In the above clip, Peter Singer pretends that his call for allowing infanticide is merely about preventing the suffering of infants with ultimately terminal conditions, and limited to situations in which a decision has been made by parents and doctors to let them die by withdrawing life-extending medical treatment. At that point, he says, he supports taking actions to end their lives “swiftly and humanely” since they are going to die within a relatively short time anyway after a miserable life. And he can’t understand why disability rights groups would oppose such humane ideas when they should support eliminating the suffering of their doomed brothers and sisters.
But that is lying by omission. Singer believes infants are not persons and thus, do not have a right to life. But knowing most people would not support killing “normal” infants, he uses examples of killing a disabled baby to promote the morality of infanticide based on utilitarian equations. And this is a very calculated strategy to make the odious concept more palatable (which it shouldn’t) to general society.

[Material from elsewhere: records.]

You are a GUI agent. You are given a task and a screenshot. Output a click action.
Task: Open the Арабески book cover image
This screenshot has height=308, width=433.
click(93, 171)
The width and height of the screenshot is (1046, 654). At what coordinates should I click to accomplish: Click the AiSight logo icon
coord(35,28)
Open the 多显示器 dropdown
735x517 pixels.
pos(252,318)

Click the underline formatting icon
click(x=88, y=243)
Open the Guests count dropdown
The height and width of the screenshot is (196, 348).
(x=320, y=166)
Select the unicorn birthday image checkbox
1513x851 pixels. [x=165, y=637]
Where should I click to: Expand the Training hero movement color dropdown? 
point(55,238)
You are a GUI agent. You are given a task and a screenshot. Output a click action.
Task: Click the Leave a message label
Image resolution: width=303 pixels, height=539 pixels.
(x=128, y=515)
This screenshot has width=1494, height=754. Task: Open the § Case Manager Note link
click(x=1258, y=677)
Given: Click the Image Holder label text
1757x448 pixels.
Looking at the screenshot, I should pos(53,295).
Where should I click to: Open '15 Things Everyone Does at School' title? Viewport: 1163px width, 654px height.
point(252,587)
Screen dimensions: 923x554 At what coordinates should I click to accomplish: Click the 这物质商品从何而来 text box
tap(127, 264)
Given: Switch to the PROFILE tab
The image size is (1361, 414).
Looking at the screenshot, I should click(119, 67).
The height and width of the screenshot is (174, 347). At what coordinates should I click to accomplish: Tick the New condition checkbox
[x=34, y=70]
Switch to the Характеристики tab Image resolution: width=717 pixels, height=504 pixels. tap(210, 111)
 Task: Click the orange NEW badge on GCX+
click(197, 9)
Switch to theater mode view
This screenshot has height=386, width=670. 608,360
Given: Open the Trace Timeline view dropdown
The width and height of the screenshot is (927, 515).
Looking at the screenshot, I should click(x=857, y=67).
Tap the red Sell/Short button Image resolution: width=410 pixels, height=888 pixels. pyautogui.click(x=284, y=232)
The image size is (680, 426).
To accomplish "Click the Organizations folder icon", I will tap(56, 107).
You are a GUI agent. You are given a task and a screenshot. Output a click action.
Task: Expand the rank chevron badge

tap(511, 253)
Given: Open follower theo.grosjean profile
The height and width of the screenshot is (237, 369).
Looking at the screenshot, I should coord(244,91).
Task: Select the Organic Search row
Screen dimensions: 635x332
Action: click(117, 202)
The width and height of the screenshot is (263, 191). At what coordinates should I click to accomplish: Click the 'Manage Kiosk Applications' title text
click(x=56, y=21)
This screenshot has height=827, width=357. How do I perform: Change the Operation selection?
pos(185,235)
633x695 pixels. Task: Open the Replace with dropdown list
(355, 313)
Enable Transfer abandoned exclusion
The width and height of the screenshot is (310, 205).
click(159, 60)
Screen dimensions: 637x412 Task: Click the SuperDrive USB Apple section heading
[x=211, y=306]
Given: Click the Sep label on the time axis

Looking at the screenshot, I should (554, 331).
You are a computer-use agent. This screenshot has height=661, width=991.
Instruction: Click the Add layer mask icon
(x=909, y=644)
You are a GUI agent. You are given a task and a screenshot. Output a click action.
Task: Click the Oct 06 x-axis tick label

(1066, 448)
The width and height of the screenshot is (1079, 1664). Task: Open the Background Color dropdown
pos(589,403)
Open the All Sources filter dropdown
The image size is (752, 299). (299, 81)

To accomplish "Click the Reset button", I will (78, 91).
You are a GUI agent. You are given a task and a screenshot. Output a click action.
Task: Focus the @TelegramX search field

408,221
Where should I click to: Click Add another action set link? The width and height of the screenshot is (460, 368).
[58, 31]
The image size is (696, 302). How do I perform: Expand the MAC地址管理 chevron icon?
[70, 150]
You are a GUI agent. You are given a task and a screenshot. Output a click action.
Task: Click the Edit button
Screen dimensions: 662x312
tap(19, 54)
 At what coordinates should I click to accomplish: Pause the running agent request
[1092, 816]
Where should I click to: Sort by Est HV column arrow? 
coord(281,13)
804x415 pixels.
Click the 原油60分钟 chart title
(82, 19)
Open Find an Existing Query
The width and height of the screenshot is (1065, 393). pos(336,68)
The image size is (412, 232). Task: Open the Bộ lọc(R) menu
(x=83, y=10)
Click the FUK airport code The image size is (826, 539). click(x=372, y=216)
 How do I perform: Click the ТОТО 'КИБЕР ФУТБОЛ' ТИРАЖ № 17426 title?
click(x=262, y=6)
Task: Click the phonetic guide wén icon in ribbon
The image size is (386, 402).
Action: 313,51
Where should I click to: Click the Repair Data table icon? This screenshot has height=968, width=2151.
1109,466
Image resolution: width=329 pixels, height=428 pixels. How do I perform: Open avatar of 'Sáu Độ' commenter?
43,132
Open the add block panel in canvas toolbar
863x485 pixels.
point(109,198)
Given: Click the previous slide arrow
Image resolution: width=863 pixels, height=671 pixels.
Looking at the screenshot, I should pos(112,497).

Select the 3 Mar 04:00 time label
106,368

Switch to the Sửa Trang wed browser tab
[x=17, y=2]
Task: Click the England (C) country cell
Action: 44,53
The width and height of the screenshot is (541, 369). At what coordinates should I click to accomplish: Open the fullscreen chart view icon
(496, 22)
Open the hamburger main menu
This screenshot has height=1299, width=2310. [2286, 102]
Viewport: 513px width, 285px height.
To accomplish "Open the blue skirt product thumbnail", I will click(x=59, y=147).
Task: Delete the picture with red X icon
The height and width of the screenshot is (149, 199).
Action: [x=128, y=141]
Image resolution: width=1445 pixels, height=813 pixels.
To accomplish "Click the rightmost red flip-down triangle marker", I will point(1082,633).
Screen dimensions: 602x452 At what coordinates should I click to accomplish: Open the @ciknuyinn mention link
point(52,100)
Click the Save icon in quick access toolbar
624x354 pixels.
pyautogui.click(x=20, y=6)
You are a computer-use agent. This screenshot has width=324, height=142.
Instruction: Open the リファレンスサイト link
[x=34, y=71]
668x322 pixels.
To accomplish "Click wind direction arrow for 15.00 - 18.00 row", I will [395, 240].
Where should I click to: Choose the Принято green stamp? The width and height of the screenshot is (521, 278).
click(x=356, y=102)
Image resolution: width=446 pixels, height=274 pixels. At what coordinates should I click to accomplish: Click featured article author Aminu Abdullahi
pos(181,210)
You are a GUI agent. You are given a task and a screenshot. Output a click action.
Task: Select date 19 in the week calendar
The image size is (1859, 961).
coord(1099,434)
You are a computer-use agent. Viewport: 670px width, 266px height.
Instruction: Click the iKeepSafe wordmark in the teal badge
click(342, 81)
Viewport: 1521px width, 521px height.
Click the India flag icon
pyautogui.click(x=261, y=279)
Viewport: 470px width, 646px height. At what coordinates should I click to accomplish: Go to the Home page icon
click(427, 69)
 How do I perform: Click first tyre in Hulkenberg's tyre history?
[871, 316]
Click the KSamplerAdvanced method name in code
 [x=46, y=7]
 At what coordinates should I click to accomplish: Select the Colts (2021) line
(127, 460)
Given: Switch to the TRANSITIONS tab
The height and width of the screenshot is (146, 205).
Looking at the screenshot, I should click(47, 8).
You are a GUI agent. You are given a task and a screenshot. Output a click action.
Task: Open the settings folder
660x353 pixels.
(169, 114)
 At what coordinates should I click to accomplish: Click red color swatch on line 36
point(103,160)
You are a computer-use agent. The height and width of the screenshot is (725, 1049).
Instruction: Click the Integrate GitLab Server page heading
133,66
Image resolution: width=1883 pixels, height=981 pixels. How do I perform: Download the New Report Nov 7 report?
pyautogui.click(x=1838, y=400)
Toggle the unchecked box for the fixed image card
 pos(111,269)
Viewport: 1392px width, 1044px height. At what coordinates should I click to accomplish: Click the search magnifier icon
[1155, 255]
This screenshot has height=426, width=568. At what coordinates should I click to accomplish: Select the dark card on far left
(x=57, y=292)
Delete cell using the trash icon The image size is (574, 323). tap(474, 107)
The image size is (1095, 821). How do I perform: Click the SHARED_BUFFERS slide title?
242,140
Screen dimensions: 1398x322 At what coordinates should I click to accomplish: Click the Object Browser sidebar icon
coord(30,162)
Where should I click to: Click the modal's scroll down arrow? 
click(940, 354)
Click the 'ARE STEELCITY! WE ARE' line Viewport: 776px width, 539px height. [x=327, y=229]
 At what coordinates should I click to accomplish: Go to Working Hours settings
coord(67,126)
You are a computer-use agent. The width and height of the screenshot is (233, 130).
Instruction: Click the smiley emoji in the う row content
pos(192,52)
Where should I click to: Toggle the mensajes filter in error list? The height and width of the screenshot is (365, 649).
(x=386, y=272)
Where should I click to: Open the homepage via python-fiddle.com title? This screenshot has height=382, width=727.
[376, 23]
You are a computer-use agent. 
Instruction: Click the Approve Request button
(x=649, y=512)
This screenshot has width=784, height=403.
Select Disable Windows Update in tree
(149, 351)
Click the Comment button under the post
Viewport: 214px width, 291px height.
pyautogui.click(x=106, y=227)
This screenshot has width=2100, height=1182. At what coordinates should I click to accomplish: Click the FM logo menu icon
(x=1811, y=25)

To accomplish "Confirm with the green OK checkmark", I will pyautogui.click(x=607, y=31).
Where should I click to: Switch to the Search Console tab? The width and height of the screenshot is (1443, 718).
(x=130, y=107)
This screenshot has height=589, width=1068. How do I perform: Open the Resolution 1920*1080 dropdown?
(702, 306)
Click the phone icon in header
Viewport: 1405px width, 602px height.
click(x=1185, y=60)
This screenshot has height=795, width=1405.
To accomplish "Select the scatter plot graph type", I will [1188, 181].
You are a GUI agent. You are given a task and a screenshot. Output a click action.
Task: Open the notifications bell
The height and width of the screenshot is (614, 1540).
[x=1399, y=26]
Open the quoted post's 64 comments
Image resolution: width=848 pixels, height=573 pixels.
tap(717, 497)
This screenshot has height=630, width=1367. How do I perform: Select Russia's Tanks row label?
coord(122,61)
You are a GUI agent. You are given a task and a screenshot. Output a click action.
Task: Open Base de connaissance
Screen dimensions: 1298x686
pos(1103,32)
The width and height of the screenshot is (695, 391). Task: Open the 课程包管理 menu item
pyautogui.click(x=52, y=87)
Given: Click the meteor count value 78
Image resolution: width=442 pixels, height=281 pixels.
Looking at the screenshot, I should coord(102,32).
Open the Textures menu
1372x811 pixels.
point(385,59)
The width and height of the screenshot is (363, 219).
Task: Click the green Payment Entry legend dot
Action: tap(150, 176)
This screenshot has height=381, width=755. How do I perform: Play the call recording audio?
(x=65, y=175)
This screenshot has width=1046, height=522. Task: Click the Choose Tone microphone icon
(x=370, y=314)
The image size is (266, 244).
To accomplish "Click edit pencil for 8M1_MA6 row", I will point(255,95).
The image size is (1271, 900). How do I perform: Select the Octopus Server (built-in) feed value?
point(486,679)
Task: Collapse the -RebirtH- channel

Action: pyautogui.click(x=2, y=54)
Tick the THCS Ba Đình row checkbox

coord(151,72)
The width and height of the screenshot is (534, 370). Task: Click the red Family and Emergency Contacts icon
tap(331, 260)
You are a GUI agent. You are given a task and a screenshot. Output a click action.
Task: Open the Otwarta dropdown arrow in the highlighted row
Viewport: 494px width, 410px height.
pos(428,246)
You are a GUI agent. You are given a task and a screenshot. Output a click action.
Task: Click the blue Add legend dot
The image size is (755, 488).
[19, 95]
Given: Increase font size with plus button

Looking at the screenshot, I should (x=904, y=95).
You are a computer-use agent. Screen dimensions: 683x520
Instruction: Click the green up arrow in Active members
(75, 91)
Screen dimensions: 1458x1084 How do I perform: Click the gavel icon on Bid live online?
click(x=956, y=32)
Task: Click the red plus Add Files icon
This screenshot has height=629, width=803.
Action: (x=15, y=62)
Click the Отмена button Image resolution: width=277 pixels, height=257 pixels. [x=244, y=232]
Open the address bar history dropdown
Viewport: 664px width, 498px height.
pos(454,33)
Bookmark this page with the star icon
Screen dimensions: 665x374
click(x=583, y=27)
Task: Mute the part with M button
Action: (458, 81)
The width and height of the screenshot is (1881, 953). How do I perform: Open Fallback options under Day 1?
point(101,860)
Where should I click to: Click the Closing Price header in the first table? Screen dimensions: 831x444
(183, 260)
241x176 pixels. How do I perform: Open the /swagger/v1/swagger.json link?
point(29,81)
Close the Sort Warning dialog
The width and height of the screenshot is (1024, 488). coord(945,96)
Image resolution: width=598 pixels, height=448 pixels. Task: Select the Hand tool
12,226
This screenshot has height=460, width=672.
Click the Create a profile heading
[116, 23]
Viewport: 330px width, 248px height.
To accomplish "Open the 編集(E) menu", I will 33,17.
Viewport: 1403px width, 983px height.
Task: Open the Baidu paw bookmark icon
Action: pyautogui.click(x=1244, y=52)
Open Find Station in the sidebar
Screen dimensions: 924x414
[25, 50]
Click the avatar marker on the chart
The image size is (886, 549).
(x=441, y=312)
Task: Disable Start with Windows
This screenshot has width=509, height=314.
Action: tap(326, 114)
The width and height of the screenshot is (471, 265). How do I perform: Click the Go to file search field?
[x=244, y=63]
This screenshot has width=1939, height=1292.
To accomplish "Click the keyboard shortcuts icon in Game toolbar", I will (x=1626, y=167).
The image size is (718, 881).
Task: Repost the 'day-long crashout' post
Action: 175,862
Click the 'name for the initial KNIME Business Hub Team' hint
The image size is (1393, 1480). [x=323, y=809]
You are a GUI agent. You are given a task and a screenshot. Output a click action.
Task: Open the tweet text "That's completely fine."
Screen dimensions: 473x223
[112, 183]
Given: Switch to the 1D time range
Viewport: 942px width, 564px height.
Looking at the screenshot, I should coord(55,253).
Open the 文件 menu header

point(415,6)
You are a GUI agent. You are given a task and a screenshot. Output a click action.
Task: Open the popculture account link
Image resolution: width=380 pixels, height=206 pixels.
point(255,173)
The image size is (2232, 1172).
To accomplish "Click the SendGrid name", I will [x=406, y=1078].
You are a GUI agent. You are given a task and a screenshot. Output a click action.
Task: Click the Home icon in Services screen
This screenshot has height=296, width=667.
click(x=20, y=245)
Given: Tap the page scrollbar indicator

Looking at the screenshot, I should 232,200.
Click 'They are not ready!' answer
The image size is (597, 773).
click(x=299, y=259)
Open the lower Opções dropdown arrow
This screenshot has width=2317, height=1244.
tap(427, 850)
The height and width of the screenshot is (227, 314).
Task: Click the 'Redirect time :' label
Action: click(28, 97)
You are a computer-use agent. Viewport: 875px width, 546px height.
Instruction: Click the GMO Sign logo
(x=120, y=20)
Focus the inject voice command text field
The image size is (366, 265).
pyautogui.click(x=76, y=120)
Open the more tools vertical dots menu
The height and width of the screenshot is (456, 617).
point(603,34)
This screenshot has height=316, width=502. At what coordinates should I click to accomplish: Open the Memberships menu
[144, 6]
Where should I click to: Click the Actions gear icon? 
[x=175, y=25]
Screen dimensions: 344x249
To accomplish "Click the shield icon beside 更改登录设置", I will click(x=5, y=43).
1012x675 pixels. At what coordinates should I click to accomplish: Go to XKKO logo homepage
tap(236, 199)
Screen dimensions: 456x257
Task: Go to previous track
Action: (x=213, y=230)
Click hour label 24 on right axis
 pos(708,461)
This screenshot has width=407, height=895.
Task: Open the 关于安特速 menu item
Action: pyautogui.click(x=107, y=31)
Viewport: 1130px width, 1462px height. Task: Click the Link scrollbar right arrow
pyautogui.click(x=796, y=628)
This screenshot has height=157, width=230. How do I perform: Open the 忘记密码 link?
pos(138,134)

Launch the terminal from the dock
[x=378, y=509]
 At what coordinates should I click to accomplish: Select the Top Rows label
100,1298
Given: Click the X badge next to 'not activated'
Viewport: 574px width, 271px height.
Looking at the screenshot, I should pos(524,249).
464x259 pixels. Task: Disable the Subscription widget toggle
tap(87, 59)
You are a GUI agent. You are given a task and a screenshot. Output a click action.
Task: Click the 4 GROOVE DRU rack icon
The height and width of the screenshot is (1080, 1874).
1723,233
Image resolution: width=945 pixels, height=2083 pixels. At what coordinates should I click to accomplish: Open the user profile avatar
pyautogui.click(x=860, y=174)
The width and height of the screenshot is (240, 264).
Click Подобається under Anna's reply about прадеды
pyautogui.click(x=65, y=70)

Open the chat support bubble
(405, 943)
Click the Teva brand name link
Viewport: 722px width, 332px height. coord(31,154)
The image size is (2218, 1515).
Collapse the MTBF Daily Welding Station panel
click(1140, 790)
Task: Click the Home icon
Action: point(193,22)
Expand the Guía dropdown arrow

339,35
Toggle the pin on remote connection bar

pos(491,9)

Indeed, he has written in support of killing babies with non lethal disabling conditions, not to alleviate otherwise unending misery, but to benefit parents and siblings. In Practical Ethics,for example, he argued that hemophiliac babies can be killed to benefit the life of a hypothetical future sibling—even if the killed infant could have been happy had he been allowed to live:
When the death of a disabled infant will lead to the birth of another infant with better prospects of a happy life, the total amount of happiness will be greater if the disabled infant is killed. The loss of happy life for the first infant is outweighed by the gain of a happier life for the second. Therefore, if killing the hemophiliac infant has no adverse effect on others, it would according to the total view, be right to kill him.
In Rethinking Life and Death he argued in favor of allowing babies with Down syndrome to be killed—based on the burden of care for the parents—not on an unlivable suffering life for the baby, using euphemistic language to soften the cold harshness of his beliefs:
Both for the sake of ‘our children’...and for our own sake, we may not want a child to start on life’s uncertain voyage if the prospects are clouded. When this can be known at a very early stage of the voyage we may still have a chance to make a fresh start. This means detaching ourselves from the infant who has been born, cutting ourselves free before the ties that have already begun to bind us to our child have become irresistible. Instead of going forward and putting all our efforts into making the best of the situation, we can still say no, and start again from the beginning.
In the same book he states that the life of a mackerel is equivalent to that of a baby:
Since neither a newborn human infant nor a fish is a person, the wrongness of killing such beings is not as great as the wrongness of killing a person.
Disability rights groups disdain Singer’s views—as should we all—because he harnesses antipathy toward disability in the cause of supplanting human exceptionalism and the Judeo/Christian ethic—in the entirely secular sense, as he admits—with a broader utilitarian transformation of society that would destroy universal human rights. We should never let him disingenuously attempt to pretend that he is not seeking just such a radical and oppressive transformation of society.
Oh yes: Disability rights activists do oppose letting babies die by non treatment because they will be disabled. That is why, for example, they oppose futile care theory. So, once again, Singer lied by omission.